• Trabalho pedido:
- a) Repita, sem mudar nada, a parte do texto sobre o caso Idalina que começa nas palavras "O livro analisa" e termina depois de "de São Paulo.".
- b) Segundo o texto sobre o caso Idalina, em que ano foi criada a ordem dos Missionários de São Carlos?
- c) Retome o texto sobre o caso Idalina e continue a partir do ponto em que ele para.

• Fonte:
#####
A rica história da participação de anarquistas e socialistas italianos nas lutas do movimento operário brasileiro renderam livros e mais livros editados no Brasil e na Itália, além de inúmeras teses d mestrado e doutorado. Uma busca na internet revela, por exemplo, a obra "Anarquismo, Estado, e pastoral do imigrante das disputas ideológicas pelo imigrante aos limites da ordem: o caso Idalina", livro de autoria de Wlaumir de Souza e editado pela Editora Unesp.
O autor debate a influência da Igreja na determinação do perfil do trabalhador que deveria ser aceito como imigrante. A interferência da Igreja nos rumos da imigração é analisada especialmente com base no caso dos Missionários de São Carlos), ordem criada em 1887 para dar assistência aos italianos que aqui vieram "fazer a América".
O livro analisa a passagem da mão-de-obra escrava para a livre, baseada
fundamentalmente na imigração italiana, subsidiada pelo Estado como parte de um projeto político-ideológico com a Igreja. O imigrante é representado e instrumentalizado como
agente de uma mentalidade conservadora, em detrimento da modernização cultural. No lado
oposto a essa estratégia encontram-se os anarquistas em luta contra a superstição,
denunciando a corrupção da Igreja. O embate entre essas forças - anarquistas, Estado e
Igreja -, na cooptação do imigrante, eclodiria na acusação de estupro e assassinato da
menor órfã Idalina pelo maior símbolo católico da pastoral do imigrante, Padre
Faustino, no orfanato Católico Cristóvão Colombo, na capital de São Paulo.
#####
• Material fornecido:
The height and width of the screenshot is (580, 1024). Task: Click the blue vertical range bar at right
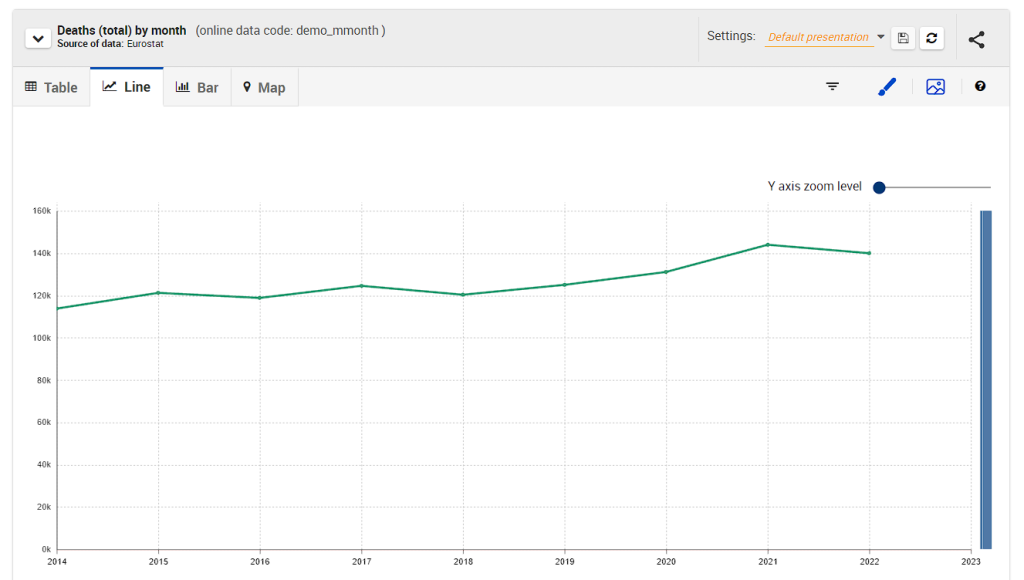[985, 380]
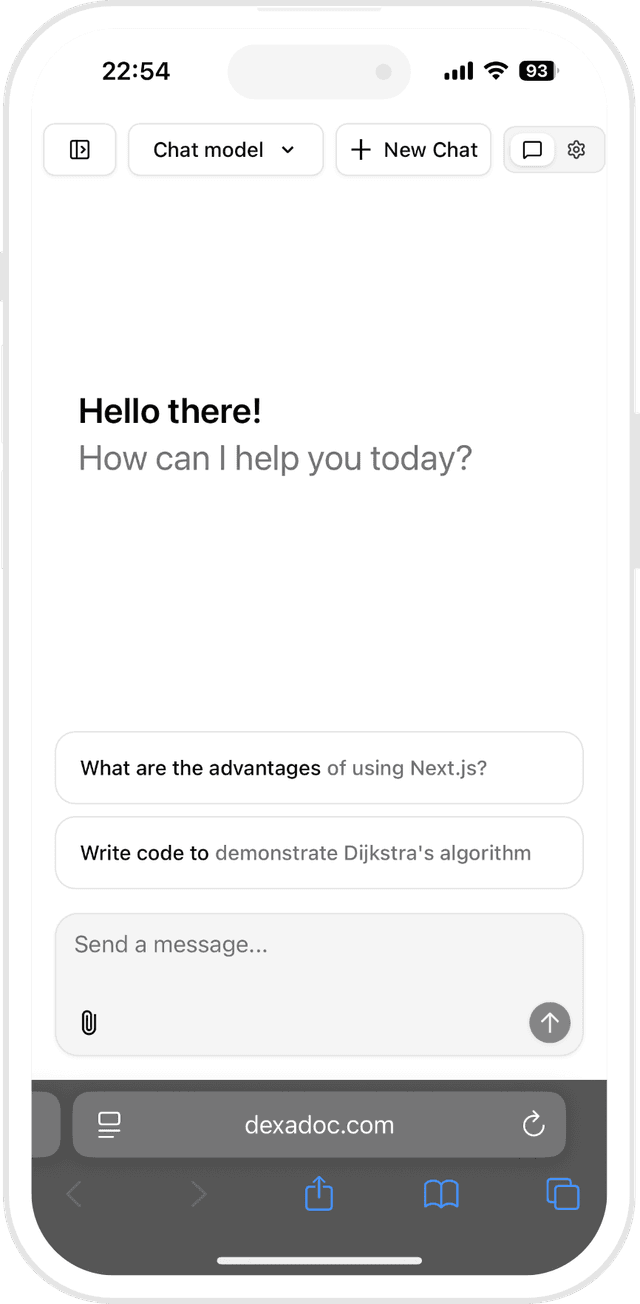Open the Safari share sheet

point(319,1194)
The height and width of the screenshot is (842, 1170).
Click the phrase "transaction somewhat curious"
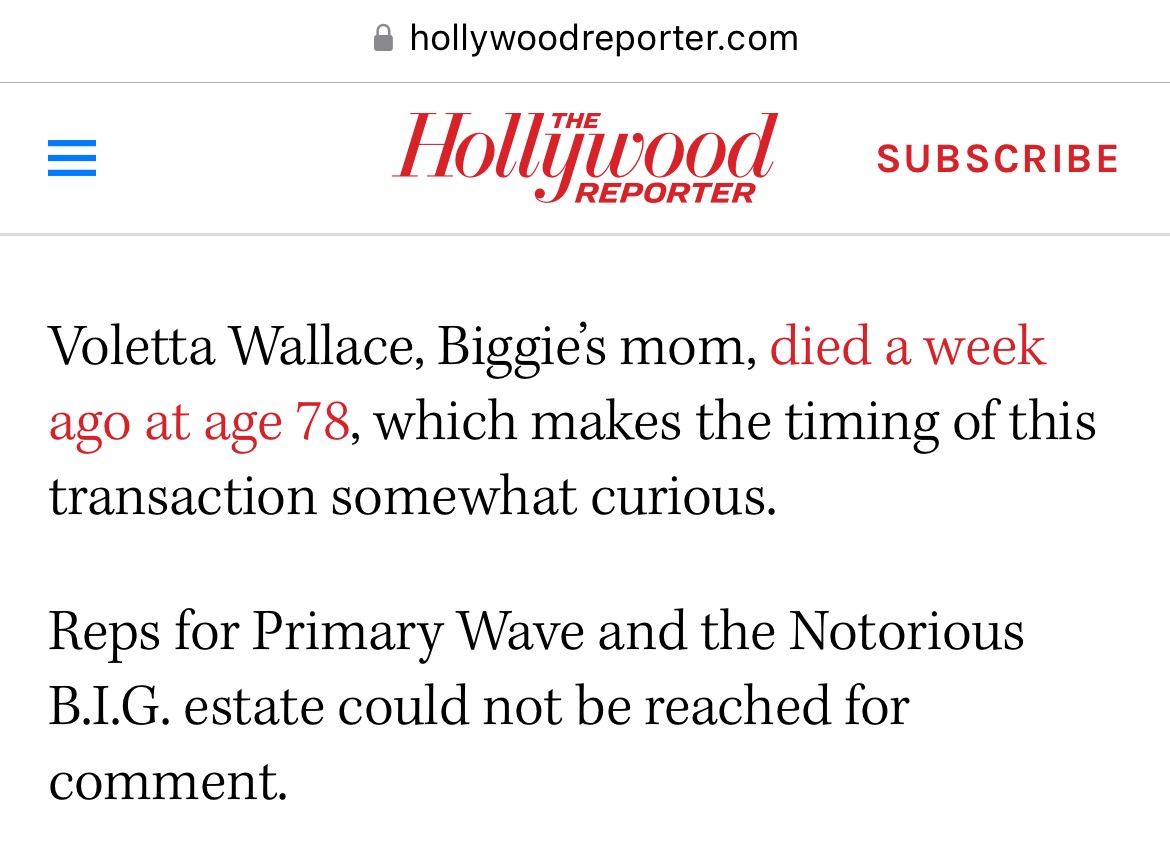[x=412, y=497]
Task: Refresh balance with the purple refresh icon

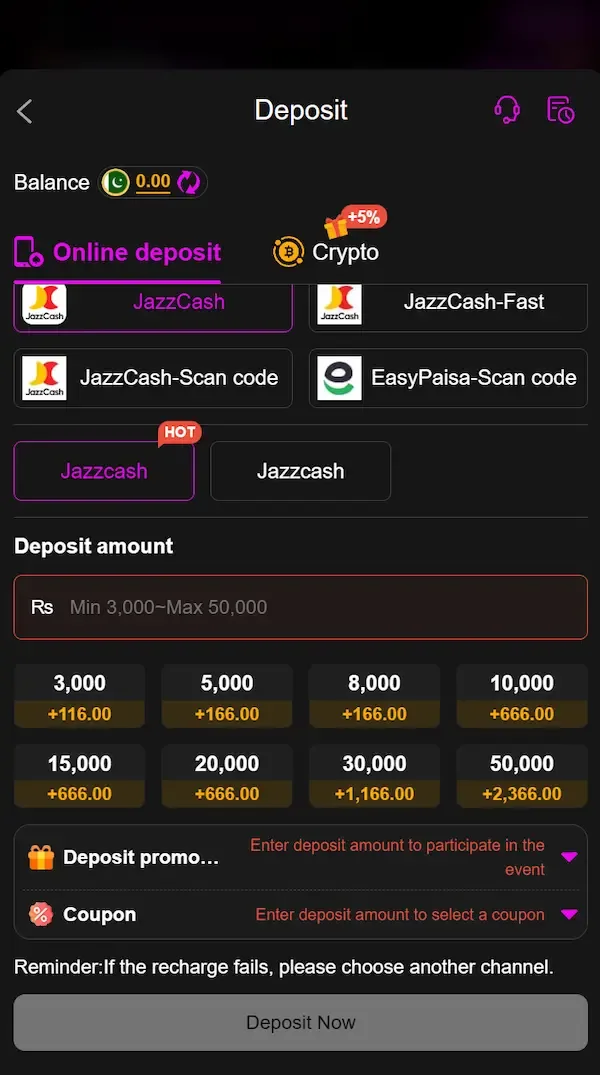Action: [x=189, y=182]
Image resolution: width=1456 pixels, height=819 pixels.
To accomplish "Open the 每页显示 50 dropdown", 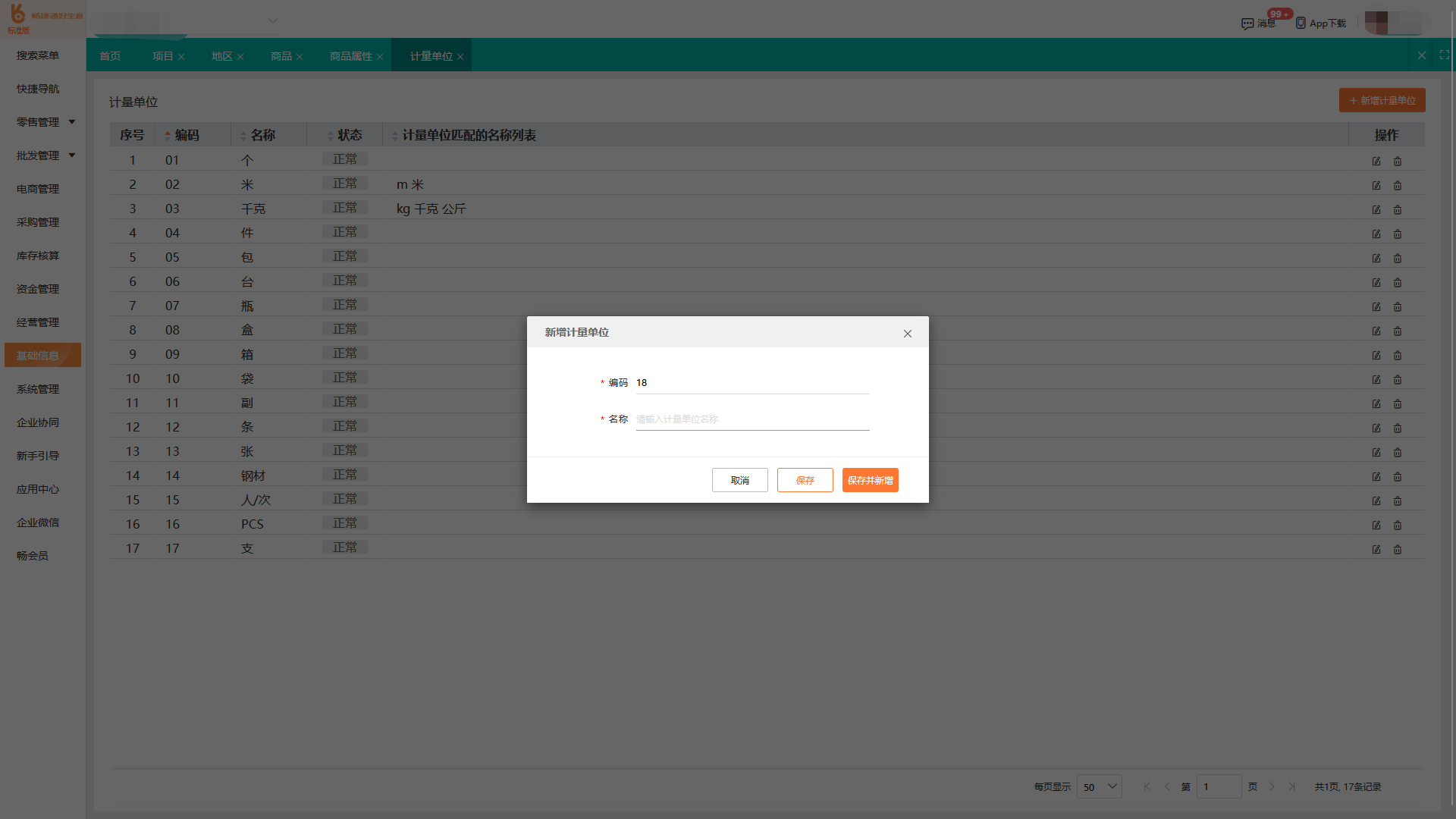I will 1100,787.
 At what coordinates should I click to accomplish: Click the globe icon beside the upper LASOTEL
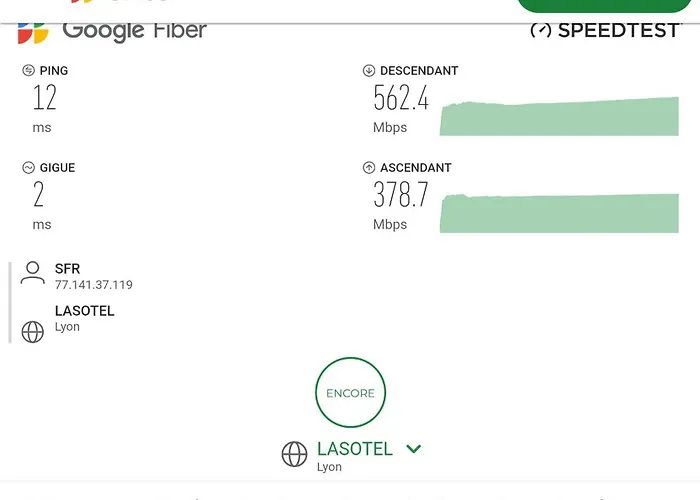click(x=33, y=331)
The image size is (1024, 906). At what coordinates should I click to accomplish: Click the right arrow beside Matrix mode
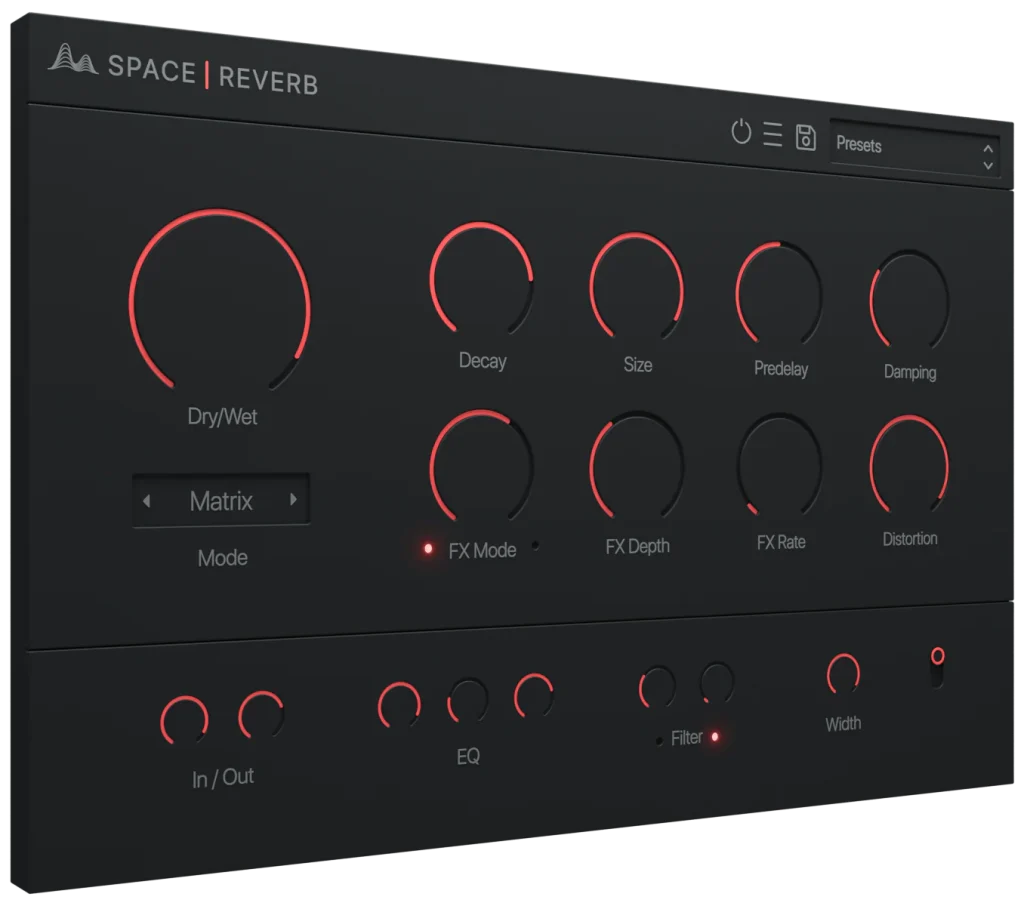click(291, 500)
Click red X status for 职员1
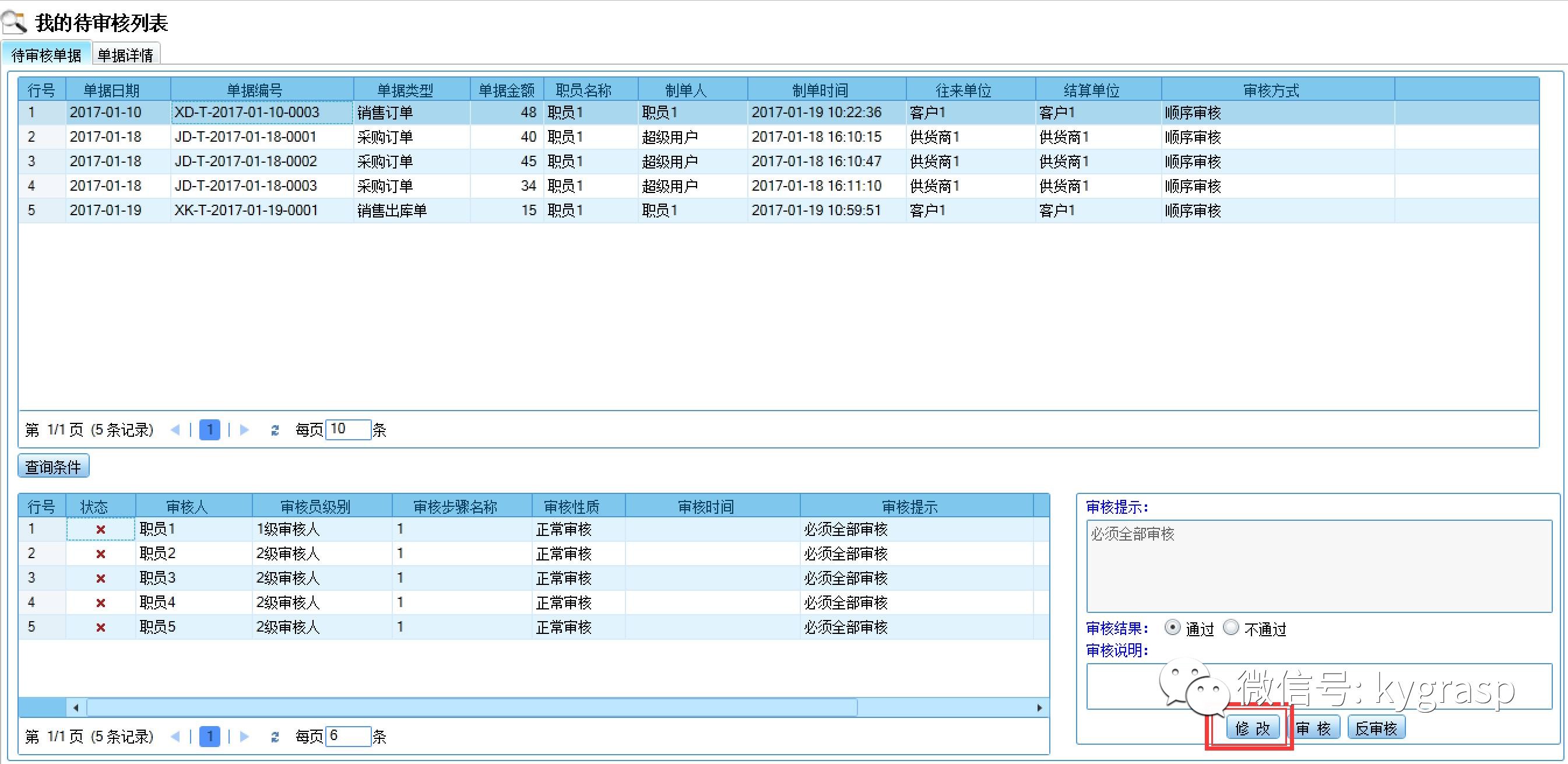The image size is (1568, 764). 101,530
#####
• Respostas às tarefas:
- a)
O livro analisa a passagem da mão-de-obra escrava para a livre, baseada
fundamentalmente na imigração italiana, subsidiada pelo Estado como parte de um projeto político-ideológico com a Igreja. O imigrante é representado e instrumentalizado como
agente de uma mentalidade conservadora, em detrimento da modernização cultural. No lado
oposto a essa estratégia encontram-se os anarquistas em luta contra a superstição,
denunciando a corrupção da Igreja. O embate entre essas forças - anarquistas, Estado e
Igreja -, na cooptação do imigrante, eclodiria na acusação de estupro e assassinato da
menor órfã Idalina pelo maior símbolo católico da pastoral do imigrante, Padre
Faustino, no orfanato Católico Cristóvão Colombo, na capital de São Paulo.

- b) Em 1887.

- c)
"A Editora assim apresenta o livro de Wlaumir de Souza, dando uma idéia da influência dos
“Anaquismo, Estado e pastoral do imigrante. Das disputas ideológicas pelo imigrante aos
limites da ordem: O Caso Idalina - texto originalmente apresentado como dissertação de
mestrado ao Departamento de História da UNESP de Franca (SP), com o título Fazer a
América. Da estabilidade do ideal à instabilidade do real - amplia e aprofunda análises
anteriores sobre a imigração italiana e o papel desempenhado, nesse processo, pelo
Estado, pela Igreja, pela classe dominante e por anarquistas, seja da Itália, seja do
Brasil, com destaque para a Congregação dos Missionários de São Carlos Barromeu,
fundada por Dom João Batista Scalabrini (1839-1905), Bispo de Piacenza. Os principais
agentes desse complexo empreendimento: por exemplo, o fundador da Congregação Carlista,
responsável pela pastoral do imigrante, bem como os principais missionários dessa
instituição no Brasil: os padres José Marchetti, Marcos Simone e Faustino Consoni, além
de Assunta Marchetti, irmã do Padre Marchetti e fundadora da Congregação das Irmãs
Missionárias de São Carlos Barromeu (scalabriniana) receberam o devido tratamento
analítico. Uma parte das publicações anteriores a este livro ressalta, em termos
apologéticos, os méritos da vida e obra dessas pessoas.
Outros escritos, sem dúvida,
avançaram apresentando uma abordagem mais analítica e objetiva, sem, entretanto,
considerar devidamente toda a problemática da imigração e do anarquismo. O trabalho de
Wlaumir Doniseti de Souza, sem desmerecer as qualidades dos agentes envolvidos, analisa
a obra scalabriniana numa abordagem científica, colocando-a no contexto estrutural e
conjuntural do fim do século XIX e inícios do XX.
Foi o processo de modernização da
Itália e do Brasil, nos parâmetros do sistema liberal e capitalista, que se apresentou
como fator propulsor da industrialização da Itália e das modificações na sua estrutura
agrária, forçando muitos italianos a abandonar sua pátria e procurar a sorte nas
Américas. O mesmo processo levou os países periféricos do sistema a substituir a mão-de-
obra escrava pela livre. A força de trabalho do imigrante se tornou insubstituível e
sempre mais necessária, para o caso do Brasil, na lavoura cafeeira de São Paulo.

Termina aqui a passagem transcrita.